> **AIM**:
Reproduce the items from the start through the line containing "point(160,461)", substituting "Privacy" for "Notifications" and leaving all else unchanged.

** Start **

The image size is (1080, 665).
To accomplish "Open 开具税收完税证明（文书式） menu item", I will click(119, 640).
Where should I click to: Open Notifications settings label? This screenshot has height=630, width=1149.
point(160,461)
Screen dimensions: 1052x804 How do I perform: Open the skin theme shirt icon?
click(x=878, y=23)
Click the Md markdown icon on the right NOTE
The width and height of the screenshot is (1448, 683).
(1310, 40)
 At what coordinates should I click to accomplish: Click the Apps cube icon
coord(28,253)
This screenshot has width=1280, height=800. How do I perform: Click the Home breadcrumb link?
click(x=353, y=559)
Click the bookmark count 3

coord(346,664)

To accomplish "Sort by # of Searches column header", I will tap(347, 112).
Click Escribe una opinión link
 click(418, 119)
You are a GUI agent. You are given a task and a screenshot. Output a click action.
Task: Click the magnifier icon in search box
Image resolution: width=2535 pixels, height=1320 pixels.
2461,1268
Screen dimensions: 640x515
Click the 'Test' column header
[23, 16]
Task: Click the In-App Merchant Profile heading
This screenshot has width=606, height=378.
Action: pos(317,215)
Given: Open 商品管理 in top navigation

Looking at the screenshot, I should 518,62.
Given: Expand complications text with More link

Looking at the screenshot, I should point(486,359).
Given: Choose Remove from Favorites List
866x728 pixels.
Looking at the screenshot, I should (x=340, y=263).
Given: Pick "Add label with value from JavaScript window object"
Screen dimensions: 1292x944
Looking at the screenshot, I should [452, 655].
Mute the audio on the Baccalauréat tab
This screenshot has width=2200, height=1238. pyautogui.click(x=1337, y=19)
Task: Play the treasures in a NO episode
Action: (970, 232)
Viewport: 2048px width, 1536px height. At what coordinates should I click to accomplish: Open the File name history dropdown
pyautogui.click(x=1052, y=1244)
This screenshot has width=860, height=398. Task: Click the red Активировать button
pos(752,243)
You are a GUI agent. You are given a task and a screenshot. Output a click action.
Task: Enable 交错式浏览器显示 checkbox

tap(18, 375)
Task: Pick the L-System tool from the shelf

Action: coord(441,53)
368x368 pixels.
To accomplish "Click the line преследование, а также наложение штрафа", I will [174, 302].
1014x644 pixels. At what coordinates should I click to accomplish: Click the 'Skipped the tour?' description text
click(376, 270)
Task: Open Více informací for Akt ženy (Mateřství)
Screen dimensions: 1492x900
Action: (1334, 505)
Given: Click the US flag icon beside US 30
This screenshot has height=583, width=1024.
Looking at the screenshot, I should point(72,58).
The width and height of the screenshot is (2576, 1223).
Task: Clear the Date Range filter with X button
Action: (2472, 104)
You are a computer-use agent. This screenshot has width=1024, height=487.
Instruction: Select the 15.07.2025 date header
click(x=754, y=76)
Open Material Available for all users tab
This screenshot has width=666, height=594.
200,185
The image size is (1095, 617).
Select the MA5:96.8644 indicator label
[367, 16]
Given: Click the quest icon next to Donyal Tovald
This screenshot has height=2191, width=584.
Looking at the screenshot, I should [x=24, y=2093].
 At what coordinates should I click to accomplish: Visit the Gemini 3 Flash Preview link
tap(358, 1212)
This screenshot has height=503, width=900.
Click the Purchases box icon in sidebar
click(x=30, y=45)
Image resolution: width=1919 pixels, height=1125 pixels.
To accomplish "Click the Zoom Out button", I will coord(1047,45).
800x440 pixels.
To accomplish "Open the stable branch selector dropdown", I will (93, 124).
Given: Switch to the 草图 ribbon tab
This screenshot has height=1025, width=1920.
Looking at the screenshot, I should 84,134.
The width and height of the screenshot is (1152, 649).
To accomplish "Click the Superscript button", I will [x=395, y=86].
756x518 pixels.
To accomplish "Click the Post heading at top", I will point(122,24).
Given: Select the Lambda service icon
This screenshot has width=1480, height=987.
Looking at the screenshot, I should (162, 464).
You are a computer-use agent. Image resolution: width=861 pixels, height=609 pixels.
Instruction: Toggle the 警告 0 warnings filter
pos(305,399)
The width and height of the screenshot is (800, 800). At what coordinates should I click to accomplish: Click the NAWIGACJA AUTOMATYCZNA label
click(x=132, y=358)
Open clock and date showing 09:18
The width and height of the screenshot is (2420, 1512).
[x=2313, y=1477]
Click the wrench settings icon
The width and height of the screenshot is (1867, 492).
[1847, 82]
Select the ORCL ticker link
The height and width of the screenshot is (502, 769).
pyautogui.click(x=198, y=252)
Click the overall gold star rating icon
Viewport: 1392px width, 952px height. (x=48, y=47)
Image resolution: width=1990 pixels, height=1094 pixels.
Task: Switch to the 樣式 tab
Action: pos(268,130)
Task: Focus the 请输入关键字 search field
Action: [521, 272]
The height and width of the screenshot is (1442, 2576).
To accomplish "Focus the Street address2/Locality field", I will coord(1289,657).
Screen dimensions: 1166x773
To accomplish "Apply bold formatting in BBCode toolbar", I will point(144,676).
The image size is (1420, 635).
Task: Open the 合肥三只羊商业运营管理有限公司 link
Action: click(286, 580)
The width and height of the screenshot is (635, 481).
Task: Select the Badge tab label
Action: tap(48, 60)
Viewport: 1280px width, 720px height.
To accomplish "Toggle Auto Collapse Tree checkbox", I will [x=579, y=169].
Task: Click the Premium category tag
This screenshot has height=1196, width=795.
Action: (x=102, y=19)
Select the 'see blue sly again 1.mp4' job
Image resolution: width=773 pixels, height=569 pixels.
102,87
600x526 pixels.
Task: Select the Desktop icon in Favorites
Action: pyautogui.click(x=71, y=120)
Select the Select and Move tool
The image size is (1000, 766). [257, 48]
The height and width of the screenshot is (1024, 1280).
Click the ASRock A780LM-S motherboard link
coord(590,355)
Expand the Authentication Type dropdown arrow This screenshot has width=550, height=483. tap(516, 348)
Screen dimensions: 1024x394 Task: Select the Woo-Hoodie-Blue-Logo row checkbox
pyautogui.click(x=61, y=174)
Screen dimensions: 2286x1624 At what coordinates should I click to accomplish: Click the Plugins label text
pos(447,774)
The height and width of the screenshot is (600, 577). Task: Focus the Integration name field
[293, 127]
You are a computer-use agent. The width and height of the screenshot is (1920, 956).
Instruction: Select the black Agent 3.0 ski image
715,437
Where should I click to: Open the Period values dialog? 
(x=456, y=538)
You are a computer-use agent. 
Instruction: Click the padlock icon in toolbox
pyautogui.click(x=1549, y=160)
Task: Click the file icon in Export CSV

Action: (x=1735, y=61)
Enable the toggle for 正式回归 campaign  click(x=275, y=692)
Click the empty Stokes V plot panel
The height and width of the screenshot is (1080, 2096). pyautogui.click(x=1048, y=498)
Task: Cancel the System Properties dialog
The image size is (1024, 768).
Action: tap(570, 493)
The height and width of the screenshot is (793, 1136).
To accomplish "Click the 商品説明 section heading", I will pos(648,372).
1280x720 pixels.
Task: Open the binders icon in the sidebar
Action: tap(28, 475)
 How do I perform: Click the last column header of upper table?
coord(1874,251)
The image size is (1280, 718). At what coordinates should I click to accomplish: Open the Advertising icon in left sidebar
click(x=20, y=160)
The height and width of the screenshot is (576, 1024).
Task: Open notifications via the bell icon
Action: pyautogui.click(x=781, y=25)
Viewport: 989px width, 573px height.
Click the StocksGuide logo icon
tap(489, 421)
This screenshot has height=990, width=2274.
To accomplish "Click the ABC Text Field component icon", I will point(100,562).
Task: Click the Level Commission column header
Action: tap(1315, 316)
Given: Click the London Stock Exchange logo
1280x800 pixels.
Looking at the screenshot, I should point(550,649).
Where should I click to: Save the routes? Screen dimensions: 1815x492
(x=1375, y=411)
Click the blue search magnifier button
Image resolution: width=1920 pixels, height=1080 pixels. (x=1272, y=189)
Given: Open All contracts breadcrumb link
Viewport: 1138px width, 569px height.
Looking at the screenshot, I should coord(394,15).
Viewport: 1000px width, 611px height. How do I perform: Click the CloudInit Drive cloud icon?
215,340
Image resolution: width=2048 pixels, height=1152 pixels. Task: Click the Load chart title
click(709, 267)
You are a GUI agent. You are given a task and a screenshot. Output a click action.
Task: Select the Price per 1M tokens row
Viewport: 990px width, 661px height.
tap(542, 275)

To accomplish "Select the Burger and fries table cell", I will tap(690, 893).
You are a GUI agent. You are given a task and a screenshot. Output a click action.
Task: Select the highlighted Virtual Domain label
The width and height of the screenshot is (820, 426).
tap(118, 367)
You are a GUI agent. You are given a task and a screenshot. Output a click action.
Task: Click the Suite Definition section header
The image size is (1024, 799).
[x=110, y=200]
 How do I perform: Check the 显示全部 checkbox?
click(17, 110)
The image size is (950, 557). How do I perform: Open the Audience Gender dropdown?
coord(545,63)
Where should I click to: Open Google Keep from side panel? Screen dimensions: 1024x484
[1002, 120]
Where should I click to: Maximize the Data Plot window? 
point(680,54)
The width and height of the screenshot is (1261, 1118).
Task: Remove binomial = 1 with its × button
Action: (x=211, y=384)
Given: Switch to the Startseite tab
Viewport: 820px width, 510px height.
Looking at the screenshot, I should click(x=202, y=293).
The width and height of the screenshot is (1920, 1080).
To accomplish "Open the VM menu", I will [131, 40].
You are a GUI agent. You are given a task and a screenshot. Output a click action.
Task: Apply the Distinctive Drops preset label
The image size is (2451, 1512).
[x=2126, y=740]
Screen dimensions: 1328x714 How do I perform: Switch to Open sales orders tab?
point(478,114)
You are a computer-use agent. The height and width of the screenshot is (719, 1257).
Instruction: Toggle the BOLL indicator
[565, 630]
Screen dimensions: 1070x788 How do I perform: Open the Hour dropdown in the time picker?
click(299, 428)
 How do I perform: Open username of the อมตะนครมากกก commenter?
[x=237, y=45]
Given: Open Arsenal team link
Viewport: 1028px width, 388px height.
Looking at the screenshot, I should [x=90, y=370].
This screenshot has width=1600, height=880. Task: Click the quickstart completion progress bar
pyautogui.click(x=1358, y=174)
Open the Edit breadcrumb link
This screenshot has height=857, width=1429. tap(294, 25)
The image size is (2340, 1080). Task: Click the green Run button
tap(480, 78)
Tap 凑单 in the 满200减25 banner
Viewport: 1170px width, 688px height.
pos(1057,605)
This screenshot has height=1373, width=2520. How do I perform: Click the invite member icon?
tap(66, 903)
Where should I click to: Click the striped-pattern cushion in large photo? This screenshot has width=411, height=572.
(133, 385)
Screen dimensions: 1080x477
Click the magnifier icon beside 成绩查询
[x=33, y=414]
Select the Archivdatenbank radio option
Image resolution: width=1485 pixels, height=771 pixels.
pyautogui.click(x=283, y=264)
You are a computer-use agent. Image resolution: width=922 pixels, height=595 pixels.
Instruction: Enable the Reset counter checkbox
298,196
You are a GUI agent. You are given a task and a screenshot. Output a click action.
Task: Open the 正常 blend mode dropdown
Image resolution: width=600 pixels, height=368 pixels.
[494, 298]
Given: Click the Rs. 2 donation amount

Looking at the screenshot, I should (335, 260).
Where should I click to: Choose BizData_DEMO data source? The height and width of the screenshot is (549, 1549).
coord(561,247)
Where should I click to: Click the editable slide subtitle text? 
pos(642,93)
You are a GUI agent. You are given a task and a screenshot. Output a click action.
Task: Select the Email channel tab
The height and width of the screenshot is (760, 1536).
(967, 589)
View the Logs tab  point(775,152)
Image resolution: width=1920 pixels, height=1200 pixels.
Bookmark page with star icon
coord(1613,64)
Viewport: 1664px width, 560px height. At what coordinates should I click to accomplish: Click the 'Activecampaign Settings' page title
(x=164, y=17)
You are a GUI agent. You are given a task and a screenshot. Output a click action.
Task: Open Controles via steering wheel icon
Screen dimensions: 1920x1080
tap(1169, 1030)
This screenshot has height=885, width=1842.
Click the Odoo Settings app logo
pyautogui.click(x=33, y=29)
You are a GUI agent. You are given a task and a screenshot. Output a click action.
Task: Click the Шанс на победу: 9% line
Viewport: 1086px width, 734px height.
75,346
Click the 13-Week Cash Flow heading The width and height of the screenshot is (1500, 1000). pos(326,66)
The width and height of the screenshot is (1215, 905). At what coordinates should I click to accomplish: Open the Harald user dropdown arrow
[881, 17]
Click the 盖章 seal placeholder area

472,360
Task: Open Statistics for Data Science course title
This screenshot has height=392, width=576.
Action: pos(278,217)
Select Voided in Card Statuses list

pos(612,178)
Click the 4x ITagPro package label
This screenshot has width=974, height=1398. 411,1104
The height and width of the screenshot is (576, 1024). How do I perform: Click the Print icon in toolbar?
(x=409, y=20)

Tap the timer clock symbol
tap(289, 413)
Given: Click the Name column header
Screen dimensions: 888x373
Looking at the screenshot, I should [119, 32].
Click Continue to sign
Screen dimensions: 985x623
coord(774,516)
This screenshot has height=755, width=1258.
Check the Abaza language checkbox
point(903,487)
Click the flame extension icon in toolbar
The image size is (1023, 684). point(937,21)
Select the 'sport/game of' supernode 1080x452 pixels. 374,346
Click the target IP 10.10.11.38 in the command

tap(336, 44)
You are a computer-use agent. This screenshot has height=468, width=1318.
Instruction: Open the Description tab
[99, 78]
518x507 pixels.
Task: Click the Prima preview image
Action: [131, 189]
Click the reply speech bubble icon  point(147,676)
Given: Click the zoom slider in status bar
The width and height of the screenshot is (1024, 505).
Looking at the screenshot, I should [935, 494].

** End **

> **TASK OUTPUT**:
The image size is (1080, 665).
To accomplish "Open 开具税收完税证明（文书式） menu item", I will click(119, 640).
Where should I click to: Open Privacy settings label? This screenshot has height=630, width=1149.
point(160,461)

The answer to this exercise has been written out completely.